- [Directions for this task] Locate the word "section" in the data below, then copy every line that holds it.

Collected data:

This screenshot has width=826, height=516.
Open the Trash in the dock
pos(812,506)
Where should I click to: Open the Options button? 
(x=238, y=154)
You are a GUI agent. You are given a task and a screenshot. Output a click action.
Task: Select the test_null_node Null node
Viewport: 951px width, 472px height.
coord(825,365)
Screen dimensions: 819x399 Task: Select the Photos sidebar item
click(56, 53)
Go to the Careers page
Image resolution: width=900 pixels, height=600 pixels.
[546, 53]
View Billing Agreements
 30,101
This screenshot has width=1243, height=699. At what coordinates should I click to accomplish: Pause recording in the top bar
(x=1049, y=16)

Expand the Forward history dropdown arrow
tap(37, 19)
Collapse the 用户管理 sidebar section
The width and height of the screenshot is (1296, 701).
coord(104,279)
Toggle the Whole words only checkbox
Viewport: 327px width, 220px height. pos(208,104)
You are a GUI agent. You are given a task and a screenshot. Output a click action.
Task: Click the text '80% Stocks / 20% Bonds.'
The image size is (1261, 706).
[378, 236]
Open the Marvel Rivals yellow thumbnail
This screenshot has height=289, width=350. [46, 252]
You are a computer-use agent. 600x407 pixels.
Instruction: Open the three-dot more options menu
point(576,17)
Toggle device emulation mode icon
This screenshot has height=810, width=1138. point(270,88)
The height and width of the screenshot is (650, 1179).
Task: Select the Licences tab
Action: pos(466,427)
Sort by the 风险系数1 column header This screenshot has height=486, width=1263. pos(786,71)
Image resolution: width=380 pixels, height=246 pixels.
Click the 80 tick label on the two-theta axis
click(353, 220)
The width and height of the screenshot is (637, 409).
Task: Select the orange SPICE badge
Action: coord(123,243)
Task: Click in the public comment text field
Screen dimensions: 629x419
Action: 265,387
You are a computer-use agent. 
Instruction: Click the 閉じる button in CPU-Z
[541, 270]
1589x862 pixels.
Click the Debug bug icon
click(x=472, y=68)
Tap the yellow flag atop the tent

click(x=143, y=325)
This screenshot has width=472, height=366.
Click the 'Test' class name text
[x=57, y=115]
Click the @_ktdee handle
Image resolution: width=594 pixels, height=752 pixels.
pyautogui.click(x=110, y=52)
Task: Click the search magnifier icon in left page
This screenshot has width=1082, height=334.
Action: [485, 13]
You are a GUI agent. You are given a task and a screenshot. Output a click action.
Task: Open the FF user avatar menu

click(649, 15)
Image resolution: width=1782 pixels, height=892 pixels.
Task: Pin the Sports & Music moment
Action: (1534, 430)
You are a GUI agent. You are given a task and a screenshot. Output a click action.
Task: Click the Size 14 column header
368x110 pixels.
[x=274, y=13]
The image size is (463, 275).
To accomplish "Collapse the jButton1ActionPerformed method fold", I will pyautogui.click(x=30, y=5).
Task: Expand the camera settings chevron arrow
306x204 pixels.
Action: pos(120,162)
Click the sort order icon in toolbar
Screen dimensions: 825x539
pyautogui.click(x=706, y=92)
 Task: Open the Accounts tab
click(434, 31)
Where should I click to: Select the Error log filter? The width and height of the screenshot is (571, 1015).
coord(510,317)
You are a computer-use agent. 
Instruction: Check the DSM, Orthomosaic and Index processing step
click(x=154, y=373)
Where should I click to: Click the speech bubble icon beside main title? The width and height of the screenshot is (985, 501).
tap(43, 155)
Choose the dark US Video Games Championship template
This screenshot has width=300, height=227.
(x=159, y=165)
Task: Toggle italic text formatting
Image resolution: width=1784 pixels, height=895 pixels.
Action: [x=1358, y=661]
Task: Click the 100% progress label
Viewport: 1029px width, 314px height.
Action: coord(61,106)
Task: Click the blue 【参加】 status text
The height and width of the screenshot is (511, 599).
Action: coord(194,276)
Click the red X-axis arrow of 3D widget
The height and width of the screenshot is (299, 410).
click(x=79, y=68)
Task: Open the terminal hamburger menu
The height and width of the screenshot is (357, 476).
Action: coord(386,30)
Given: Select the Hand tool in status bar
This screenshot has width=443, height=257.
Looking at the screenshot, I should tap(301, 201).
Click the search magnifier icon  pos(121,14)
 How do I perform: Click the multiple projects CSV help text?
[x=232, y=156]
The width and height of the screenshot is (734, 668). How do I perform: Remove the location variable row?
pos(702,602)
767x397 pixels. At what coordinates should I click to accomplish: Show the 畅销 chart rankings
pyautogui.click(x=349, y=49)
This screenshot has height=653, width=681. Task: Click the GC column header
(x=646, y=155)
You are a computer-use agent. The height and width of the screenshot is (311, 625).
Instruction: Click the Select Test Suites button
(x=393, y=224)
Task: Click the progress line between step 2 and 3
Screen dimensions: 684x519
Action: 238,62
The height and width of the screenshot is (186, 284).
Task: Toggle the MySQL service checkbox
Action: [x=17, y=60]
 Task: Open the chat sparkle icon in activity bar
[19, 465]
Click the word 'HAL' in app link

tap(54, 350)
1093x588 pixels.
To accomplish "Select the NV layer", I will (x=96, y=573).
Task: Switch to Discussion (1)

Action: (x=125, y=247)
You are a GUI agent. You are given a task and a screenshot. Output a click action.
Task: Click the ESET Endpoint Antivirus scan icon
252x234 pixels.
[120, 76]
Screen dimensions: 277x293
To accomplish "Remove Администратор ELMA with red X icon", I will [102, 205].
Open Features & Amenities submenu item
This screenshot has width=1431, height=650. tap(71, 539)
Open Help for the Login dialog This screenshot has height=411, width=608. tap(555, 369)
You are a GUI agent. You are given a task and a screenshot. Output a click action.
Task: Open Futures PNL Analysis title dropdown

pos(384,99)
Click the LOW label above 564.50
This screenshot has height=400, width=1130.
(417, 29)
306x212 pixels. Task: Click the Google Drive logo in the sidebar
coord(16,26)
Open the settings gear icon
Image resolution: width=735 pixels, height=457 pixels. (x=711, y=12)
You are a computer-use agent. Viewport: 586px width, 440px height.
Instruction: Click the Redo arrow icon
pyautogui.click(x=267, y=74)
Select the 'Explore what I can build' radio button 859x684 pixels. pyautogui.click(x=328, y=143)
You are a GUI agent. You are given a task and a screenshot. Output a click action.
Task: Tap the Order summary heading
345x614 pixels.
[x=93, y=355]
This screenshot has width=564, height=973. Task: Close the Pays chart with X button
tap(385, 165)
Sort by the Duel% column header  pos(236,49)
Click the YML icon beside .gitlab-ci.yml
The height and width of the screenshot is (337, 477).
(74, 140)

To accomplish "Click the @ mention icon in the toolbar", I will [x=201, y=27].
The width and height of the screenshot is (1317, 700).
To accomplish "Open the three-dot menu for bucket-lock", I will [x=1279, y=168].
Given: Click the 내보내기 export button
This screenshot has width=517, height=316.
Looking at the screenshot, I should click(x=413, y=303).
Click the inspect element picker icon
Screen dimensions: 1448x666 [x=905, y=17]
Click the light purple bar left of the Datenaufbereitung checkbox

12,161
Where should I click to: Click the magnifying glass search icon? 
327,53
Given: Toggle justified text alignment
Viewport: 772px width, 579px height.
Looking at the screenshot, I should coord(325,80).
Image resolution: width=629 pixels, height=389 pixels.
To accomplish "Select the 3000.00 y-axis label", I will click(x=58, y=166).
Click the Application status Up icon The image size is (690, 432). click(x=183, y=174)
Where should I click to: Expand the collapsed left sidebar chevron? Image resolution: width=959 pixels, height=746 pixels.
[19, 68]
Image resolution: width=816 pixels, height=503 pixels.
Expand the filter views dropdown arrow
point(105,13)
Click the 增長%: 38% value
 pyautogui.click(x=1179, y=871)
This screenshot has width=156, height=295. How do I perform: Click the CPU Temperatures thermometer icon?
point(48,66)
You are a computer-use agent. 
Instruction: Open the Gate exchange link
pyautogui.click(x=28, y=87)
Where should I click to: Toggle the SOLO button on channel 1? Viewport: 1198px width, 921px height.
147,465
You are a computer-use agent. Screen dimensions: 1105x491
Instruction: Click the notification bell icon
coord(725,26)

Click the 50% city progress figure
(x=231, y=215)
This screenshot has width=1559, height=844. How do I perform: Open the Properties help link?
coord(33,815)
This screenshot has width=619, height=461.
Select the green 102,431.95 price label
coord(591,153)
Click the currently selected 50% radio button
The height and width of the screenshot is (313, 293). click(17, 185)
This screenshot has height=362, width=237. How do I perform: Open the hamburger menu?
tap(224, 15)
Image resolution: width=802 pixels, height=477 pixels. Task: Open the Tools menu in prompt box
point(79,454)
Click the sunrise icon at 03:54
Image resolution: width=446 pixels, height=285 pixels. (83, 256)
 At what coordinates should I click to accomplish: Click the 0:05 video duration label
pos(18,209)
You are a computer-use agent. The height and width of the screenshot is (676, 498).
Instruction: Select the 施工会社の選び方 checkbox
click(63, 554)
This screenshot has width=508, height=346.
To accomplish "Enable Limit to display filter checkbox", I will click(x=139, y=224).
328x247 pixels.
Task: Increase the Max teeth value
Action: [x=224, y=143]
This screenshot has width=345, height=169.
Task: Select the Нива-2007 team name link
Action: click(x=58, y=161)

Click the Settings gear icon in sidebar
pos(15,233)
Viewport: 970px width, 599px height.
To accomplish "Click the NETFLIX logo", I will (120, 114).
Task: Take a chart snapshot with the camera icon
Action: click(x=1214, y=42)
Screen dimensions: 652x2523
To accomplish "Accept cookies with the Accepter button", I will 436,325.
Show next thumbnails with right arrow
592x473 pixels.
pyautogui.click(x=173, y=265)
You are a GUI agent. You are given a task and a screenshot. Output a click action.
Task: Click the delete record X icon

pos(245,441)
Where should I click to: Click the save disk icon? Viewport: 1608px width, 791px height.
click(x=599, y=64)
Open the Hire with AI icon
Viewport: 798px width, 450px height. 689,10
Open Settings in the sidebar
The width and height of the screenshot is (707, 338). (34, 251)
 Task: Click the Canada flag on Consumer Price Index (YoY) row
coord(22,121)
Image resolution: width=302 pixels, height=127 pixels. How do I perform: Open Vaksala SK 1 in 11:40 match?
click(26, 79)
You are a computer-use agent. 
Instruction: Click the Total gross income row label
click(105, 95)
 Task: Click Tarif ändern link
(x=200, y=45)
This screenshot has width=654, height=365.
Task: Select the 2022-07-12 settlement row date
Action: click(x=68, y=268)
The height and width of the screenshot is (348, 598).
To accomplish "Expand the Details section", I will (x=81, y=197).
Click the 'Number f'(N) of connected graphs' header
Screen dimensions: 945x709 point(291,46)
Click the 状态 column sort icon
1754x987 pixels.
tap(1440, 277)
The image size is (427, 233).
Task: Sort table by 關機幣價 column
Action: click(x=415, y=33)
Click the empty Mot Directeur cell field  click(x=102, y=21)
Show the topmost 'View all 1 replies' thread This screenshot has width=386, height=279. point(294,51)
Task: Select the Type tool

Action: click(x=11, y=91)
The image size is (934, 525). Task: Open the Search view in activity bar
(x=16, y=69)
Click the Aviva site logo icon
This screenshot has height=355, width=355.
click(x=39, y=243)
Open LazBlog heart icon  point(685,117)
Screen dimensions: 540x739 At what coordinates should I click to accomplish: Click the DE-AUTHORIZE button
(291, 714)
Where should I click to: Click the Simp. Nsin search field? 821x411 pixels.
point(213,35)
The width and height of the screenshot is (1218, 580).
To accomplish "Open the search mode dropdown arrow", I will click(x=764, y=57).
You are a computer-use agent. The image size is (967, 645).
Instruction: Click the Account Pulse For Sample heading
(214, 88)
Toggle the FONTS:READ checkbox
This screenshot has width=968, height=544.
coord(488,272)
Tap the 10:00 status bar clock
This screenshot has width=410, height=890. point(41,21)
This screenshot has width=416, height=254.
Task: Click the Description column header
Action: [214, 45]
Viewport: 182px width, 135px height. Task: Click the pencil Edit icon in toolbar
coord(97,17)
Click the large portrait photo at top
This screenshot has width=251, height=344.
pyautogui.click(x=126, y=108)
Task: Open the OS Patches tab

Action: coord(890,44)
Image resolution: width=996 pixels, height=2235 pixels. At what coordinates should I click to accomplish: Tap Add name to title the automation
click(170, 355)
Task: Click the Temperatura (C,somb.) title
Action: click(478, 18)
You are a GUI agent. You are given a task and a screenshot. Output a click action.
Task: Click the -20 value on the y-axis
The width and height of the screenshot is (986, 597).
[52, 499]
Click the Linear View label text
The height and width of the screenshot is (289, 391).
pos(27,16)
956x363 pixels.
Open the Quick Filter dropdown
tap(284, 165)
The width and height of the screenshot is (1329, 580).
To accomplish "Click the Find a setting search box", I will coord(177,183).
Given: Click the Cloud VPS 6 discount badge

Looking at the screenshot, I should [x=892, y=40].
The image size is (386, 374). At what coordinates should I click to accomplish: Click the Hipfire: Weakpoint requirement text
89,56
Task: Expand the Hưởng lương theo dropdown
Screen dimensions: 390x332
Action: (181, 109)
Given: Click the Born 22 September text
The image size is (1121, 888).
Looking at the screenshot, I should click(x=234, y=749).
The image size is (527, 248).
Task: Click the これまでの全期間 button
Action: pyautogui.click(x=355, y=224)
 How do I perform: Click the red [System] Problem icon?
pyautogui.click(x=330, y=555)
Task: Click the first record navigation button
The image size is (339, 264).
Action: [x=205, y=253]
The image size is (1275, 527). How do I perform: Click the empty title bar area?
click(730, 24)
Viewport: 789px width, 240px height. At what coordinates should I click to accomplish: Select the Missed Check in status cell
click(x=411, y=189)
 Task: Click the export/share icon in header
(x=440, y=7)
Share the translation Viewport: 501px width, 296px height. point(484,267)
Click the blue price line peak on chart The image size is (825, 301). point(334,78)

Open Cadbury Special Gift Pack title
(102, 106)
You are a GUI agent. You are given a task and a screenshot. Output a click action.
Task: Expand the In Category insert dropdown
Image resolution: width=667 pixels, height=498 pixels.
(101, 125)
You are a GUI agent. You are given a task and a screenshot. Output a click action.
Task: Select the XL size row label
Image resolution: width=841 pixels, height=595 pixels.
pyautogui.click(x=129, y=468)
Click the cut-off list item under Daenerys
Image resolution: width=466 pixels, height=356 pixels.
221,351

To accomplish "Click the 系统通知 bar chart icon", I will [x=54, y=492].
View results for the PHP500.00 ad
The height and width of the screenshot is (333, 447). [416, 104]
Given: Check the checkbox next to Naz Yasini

- [Result below]
Collapse the 用户管理 sidebar section
To accomplish "Expand the Details section", I will (x=81, y=197).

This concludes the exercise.